Records supplied:
_____

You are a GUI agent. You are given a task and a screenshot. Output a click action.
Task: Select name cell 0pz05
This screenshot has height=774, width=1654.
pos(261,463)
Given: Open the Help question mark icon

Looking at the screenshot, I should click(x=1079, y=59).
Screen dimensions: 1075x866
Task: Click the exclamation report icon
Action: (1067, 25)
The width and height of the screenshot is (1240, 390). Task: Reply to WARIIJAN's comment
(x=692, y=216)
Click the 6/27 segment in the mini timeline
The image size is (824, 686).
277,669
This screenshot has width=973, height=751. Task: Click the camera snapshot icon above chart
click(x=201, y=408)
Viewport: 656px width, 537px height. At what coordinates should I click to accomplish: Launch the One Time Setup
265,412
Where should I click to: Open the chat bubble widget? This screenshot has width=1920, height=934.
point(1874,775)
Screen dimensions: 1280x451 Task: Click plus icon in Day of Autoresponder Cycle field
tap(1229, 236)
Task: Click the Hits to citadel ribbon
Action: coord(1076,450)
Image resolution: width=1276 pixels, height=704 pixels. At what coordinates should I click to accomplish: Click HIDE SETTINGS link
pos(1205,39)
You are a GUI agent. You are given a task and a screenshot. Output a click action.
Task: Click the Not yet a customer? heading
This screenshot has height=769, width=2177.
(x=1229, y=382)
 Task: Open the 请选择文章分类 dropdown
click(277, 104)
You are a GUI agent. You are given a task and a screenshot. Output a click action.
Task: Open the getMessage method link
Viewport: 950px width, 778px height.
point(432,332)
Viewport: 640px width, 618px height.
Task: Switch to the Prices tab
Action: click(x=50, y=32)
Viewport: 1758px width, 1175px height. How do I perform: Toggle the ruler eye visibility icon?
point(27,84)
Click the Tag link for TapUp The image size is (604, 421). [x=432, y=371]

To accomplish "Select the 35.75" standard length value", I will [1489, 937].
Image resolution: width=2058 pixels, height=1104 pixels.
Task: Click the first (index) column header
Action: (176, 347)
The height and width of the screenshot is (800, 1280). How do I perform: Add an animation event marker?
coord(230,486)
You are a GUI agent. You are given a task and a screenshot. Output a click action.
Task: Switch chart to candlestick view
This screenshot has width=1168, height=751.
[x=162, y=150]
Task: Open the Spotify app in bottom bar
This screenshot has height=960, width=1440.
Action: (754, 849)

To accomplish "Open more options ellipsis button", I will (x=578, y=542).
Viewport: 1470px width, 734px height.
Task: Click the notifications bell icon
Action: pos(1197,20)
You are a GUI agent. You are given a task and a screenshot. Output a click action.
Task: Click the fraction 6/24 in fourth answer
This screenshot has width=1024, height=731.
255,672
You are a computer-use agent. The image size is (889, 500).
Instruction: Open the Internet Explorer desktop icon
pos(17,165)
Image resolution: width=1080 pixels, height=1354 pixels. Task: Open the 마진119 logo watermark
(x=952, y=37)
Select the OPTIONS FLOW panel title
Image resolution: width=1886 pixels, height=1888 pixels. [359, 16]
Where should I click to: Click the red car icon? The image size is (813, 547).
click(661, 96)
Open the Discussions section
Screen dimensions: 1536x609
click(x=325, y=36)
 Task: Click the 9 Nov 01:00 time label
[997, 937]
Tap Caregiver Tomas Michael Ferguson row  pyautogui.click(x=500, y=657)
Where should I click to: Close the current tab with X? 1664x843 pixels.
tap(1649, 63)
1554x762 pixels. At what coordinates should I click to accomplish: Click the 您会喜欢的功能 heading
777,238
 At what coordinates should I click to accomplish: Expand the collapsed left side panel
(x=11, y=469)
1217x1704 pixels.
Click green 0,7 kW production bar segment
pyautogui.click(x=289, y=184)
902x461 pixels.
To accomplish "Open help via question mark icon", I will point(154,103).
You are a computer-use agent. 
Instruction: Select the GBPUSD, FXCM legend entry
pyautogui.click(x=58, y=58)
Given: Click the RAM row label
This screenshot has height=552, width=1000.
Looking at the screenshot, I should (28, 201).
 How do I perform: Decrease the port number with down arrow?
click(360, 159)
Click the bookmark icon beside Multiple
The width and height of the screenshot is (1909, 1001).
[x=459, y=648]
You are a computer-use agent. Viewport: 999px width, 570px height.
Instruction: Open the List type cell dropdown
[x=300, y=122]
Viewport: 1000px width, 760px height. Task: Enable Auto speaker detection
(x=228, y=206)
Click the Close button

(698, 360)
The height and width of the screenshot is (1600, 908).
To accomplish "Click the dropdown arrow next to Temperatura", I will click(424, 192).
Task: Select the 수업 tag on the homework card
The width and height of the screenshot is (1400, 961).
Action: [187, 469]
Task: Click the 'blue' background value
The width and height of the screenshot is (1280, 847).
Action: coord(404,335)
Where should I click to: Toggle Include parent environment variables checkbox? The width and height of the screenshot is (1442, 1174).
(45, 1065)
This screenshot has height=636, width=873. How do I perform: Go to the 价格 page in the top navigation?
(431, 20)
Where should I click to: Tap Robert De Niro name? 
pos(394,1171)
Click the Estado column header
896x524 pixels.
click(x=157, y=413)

_____

What you need to do:
Each line of the data above needs to be returned exactly.

Task solution:
You are a GUI agent. You are given a task and a screenshot. Output a click action.
Task: Select name cell 0pz05
This screenshot has height=774, width=1654.
pos(261,463)
Given: Open the Help question mark icon

Looking at the screenshot, I should click(x=1079, y=59).
Screen dimensions: 1075x866
Task: Click the exclamation report icon
Action: (1067, 25)
The width and height of the screenshot is (1240, 390). Task: Reply to WARIIJAN's comment
(x=692, y=216)
Click the 6/27 segment in the mini timeline
The image size is (824, 686).
277,669
This screenshot has width=973, height=751. Task: Click the camera snapshot icon above chart
click(x=201, y=408)
Viewport: 656px width, 537px height. At what coordinates should I click to accomplish: Launch the One Time Setup
265,412
Where should I click to: Open the chat bubble widget? This screenshot has width=1920, height=934.
point(1874,775)
Screen dimensions: 1280x451 Task: Click plus icon in Day of Autoresponder Cycle field
tap(1229, 236)
Task: Click the Hits to citadel ribbon
Action: coord(1076,450)
Image resolution: width=1276 pixels, height=704 pixels. At what coordinates should I click to accomplish: Click HIDE SETTINGS link
pos(1205,39)
You are a GUI agent. You are given a task and a screenshot. Output a click action.
Task: Click the Not yet a customer? heading
This screenshot has height=769, width=2177.
(x=1229, y=382)
 Task: Open the 请选择文章分类 dropdown
click(277, 104)
You are a GUI agent. You are given a task and a screenshot. Output a click action.
Task: Open the getMessage method link
Viewport: 950px width, 778px height.
point(432,332)
Viewport: 640px width, 618px height.
Task: Switch to the Prices tab
Action: click(x=50, y=32)
Viewport: 1758px width, 1175px height. How do I perform: Toggle the ruler eye visibility icon?
point(27,84)
Click the Tag link for TapUp The image size is (604, 421). [x=432, y=371]

To accomplish "Select the 35.75" standard length value", I will [1489, 937].
Image resolution: width=2058 pixels, height=1104 pixels.
Task: Click the first (index) column header
Action: (176, 347)
The height and width of the screenshot is (800, 1280). How do I perform: Add an animation event marker?
coord(230,486)
You are a GUI agent. You are given a task and a screenshot. Output a click action.
Task: Switch chart to candlestick view
This screenshot has width=1168, height=751.
[x=162, y=150]
Task: Open the Spotify app in bottom bar
This screenshot has height=960, width=1440.
Action: (754, 849)

To accomplish "Open more options ellipsis button", I will (x=578, y=542).
Viewport: 1470px width, 734px height.
Task: Click the notifications bell icon
Action: pos(1197,20)
You are a GUI agent. You are given a task and a screenshot. Output a click action.
Task: Click the fraction 6/24 in fourth answer
This screenshot has width=1024, height=731.
255,672
You are a computer-use agent. The image size is (889, 500).
Instruction: Open the Internet Explorer desktop icon
pos(17,165)
Image resolution: width=1080 pixels, height=1354 pixels. Task: Open the 마진119 logo watermark
(x=952, y=37)
Select the OPTIONS FLOW panel title
Image resolution: width=1886 pixels, height=1888 pixels. [359, 16]
Where should I click to: Click the red car icon? The image size is (813, 547).
click(661, 96)
Open the Discussions section
Screen dimensions: 1536x609
click(x=325, y=36)
 Task: Click the 9 Nov 01:00 time label
[997, 937]
Tap Caregiver Tomas Michael Ferguson row  pyautogui.click(x=500, y=657)
Where should I click to: Close the current tab with X? 1664x843 pixels.
tap(1649, 63)
1554x762 pixels. At what coordinates should I click to accomplish: Click the 您会喜欢的功能 heading
777,238
 At what coordinates should I click to accomplish: Expand the collapsed left side panel
(x=11, y=469)
1217x1704 pixels.
Click green 0,7 kW production bar segment
pyautogui.click(x=289, y=184)
902x461 pixels.
To accomplish "Open help via question mark icon", I will point(154,103).
You are a computer-use agent. 
Instruction: Select the GBPUSD, FXCM legend entry
pyautogui.click(x=58, y=58)
Given: Click the RAM row label
This screenshot has height=552, width=1000.
Looking at the screenshot, I should (28, 201).
 How do I perform: Decrease the port number with down arrow?
click(360, 159)
Click the bookmark icon beside Multiple
The width and height of the screenshot is (1909, 1001).
[x=459, y=648]
You are a computer-use agent. Viewport: 999px width, 570px height.
Instruction: Open the List type cell dropdown
[x=300, y=122]
Viewport: 1000px width, 760px height. Task: Enable Auto speaker detection
(x=228, y=206)
Click the Close button

(698, 360)
The height and width of the screenshot is (1600, 908).
To accomplish "Click the dropdown arrow next to Temperatura", I will click(424, 192).
Task: Select the 수업 tag on the homework card
The width and height of the screenshot is (1400, 961).
Action: [187, 469]
Task: Click the 'blue' background value
The width and height of the screenshot is (1280, 847).
Action: coord(404,335)
Where should I click to: Toggle Include parent environment variables checkbox? The width and height of the screenshot is (1442, 1174).
(45, 1065)
This screenshot has height=636, width=873. How do I perform: Go to the 价格 page in the top navigation?
(431, 20)
Where should I click to: Tap Robert De Niro name? 
pos(394,1171)
Click the Estado column header
896x524 pixels.
click(x=157, y=413)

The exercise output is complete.